§ What needs to be done
Select all lines holding the word "legend" from the entries that follow.

§ Data

*-*-*

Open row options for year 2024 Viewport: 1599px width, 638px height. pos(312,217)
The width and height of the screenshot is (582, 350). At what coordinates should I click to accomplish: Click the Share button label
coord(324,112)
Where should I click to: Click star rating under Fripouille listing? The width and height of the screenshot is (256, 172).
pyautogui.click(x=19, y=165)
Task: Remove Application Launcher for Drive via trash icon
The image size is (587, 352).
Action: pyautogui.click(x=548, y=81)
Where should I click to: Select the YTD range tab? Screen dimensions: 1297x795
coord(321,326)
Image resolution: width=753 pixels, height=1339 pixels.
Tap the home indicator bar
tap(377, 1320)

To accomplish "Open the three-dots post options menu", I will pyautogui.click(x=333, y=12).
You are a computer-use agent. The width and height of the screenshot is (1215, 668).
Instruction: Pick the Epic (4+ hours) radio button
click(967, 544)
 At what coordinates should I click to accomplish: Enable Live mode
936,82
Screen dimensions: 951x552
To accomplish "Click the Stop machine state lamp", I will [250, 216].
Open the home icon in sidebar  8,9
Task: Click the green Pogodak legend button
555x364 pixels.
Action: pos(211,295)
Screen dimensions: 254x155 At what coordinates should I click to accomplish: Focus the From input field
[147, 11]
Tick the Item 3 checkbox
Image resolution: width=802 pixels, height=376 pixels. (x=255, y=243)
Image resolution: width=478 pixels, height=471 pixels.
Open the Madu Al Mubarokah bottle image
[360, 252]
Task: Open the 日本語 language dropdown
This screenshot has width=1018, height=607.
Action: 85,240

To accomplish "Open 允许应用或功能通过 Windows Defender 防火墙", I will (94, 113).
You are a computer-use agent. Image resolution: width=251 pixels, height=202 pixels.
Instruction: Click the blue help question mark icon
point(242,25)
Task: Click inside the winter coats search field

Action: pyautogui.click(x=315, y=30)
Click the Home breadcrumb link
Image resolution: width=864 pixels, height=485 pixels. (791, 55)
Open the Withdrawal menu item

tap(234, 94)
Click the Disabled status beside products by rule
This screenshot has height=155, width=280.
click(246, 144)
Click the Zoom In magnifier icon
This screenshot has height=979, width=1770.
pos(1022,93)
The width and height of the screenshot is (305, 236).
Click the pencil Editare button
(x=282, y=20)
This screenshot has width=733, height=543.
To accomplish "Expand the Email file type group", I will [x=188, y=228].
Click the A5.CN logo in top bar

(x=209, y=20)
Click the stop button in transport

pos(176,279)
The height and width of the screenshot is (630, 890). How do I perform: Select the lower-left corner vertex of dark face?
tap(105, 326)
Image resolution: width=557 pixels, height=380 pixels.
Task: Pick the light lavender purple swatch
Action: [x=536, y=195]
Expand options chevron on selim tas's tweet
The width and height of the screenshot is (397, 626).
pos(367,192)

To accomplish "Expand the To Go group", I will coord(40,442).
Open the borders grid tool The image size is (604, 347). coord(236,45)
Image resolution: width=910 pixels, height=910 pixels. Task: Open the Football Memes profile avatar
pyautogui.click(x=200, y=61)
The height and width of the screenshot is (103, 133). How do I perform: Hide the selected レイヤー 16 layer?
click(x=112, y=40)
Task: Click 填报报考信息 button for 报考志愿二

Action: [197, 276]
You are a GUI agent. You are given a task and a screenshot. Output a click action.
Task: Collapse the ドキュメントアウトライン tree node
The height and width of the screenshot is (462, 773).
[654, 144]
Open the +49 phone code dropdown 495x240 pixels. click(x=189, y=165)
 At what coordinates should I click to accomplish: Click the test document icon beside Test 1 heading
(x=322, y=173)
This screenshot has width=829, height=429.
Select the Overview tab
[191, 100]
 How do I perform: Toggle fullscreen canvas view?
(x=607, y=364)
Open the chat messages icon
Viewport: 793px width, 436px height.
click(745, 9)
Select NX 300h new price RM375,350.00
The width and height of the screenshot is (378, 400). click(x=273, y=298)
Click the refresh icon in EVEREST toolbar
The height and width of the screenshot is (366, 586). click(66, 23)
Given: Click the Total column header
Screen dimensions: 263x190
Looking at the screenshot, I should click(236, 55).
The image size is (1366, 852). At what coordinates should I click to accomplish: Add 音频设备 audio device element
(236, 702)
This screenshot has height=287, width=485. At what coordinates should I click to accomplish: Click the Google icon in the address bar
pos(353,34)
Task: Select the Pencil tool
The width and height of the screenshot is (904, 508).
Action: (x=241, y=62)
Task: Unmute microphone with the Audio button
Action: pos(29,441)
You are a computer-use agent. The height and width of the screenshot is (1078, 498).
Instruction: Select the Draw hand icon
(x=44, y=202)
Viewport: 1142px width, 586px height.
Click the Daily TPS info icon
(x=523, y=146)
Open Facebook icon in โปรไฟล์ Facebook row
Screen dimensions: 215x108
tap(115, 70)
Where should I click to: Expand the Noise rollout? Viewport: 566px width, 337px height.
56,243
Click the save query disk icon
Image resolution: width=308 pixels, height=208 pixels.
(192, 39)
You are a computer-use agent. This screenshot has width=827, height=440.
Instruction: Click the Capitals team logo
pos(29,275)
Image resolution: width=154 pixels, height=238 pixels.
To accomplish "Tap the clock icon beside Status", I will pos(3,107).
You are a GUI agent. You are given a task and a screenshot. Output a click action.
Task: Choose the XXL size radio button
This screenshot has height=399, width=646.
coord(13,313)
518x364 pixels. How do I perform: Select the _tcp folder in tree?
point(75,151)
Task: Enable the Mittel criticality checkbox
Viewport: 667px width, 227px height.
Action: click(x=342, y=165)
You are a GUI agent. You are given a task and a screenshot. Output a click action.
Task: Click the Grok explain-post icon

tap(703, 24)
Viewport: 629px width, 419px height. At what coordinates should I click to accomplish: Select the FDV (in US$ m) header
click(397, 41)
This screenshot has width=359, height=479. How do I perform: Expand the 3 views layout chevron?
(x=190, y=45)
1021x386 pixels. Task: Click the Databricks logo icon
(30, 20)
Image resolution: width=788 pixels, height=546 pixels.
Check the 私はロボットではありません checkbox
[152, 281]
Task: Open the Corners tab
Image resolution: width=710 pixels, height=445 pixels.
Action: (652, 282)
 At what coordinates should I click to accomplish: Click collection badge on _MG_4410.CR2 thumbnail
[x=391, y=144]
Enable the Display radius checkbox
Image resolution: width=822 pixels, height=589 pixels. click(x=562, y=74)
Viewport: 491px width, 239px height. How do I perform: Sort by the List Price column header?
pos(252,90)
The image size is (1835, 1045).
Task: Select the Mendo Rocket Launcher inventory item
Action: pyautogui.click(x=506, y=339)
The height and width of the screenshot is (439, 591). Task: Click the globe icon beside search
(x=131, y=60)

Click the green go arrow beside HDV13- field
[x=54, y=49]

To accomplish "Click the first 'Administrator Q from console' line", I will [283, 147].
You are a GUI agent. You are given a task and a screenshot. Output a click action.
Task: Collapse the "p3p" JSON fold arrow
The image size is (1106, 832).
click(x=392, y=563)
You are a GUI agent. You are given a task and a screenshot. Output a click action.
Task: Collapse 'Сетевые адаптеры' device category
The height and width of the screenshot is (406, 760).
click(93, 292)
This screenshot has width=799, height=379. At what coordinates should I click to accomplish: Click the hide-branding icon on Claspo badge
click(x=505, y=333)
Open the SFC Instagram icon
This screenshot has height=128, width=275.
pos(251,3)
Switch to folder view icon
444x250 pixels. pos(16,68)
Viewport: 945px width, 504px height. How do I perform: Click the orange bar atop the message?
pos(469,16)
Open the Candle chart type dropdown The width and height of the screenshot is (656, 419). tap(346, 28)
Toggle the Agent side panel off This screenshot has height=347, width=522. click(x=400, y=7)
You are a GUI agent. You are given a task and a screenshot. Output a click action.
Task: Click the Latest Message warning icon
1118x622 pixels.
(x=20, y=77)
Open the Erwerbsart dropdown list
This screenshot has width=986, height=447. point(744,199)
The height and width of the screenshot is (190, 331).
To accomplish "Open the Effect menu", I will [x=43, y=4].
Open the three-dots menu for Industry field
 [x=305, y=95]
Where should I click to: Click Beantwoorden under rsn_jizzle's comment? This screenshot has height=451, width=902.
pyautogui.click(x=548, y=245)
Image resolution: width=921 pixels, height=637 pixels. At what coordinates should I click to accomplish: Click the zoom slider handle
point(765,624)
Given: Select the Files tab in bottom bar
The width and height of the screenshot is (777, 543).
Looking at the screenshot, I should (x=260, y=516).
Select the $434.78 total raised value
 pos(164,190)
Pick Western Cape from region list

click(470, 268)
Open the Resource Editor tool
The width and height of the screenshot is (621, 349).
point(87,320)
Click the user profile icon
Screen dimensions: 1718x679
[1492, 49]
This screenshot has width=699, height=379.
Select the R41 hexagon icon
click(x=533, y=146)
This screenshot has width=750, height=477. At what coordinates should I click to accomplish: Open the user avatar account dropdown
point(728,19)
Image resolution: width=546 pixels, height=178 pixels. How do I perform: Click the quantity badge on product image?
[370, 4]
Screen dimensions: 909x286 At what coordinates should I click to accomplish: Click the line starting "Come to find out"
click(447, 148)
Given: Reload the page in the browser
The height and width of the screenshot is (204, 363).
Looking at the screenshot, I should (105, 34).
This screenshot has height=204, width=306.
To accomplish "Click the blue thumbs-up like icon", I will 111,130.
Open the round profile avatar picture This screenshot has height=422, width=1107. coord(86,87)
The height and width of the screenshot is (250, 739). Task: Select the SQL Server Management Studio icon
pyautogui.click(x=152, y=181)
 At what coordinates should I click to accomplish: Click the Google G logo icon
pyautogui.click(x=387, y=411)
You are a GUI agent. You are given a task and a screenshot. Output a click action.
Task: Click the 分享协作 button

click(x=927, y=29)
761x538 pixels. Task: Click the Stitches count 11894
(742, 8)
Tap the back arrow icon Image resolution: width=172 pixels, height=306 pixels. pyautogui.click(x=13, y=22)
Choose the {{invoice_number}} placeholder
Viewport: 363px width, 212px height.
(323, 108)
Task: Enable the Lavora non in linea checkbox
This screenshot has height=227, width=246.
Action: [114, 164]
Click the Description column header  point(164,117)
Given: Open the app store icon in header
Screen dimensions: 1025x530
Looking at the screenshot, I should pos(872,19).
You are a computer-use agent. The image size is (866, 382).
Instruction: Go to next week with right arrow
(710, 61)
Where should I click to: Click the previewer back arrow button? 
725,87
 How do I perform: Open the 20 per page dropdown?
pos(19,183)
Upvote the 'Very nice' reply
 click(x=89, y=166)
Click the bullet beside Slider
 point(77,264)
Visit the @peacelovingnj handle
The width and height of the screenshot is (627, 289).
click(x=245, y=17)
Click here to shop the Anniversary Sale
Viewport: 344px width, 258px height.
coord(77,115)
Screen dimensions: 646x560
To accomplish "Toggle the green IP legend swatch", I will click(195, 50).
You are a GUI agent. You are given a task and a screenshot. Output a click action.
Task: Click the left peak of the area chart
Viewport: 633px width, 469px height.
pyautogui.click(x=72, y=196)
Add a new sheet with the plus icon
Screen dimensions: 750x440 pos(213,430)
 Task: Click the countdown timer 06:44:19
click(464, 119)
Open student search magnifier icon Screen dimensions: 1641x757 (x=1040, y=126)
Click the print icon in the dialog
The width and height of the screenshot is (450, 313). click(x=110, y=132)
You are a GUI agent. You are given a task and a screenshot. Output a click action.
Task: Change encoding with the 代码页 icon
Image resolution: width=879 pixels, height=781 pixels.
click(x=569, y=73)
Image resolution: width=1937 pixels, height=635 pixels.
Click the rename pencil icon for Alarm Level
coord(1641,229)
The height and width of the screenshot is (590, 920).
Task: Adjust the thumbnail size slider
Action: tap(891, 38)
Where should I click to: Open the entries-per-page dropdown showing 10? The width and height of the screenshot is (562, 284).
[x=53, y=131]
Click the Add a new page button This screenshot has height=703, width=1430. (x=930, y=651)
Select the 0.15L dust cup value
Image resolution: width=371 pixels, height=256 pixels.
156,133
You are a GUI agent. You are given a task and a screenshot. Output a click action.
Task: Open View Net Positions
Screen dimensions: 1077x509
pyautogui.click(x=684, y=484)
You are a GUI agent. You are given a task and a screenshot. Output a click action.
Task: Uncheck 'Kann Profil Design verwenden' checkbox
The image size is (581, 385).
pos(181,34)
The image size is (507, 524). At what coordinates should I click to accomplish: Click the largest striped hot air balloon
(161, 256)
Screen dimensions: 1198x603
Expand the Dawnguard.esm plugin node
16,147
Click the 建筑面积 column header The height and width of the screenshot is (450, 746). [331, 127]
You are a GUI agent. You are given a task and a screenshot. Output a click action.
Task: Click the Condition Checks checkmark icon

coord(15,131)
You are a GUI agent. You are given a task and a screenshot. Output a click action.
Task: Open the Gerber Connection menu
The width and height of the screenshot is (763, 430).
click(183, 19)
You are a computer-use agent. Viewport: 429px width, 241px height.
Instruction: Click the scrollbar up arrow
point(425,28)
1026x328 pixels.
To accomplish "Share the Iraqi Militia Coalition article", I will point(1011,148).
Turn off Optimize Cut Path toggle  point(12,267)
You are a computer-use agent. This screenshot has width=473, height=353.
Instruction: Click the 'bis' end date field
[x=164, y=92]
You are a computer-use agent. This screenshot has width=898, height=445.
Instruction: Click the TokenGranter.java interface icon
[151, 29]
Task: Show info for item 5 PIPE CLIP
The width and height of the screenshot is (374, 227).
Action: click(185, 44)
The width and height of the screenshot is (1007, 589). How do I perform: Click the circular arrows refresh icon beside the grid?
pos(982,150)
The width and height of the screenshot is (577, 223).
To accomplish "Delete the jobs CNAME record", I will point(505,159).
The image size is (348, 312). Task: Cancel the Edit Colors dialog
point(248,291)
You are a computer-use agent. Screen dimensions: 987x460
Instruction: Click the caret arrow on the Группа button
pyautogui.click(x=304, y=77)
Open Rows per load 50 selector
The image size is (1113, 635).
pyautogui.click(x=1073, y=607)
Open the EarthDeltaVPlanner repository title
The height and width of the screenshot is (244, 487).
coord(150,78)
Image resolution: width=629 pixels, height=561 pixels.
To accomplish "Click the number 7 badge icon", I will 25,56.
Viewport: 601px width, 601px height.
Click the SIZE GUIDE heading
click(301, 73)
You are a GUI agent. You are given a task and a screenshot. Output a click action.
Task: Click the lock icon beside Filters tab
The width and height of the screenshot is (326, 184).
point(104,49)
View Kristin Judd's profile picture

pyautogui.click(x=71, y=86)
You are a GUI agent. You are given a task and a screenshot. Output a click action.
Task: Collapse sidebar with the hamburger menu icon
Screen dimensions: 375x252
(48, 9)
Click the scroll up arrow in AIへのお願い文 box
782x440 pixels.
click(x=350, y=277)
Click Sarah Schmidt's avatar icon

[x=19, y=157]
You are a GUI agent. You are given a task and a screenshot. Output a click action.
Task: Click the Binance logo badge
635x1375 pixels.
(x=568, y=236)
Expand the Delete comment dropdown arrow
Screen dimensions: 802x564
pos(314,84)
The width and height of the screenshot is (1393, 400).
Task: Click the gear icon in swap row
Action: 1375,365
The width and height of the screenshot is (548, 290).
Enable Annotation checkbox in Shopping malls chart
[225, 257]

*-*-*

§ Response area
Task: Click the green Pogodak legend button
To accomplish "Toggle the green IP legend swatch", I will click(195, 50).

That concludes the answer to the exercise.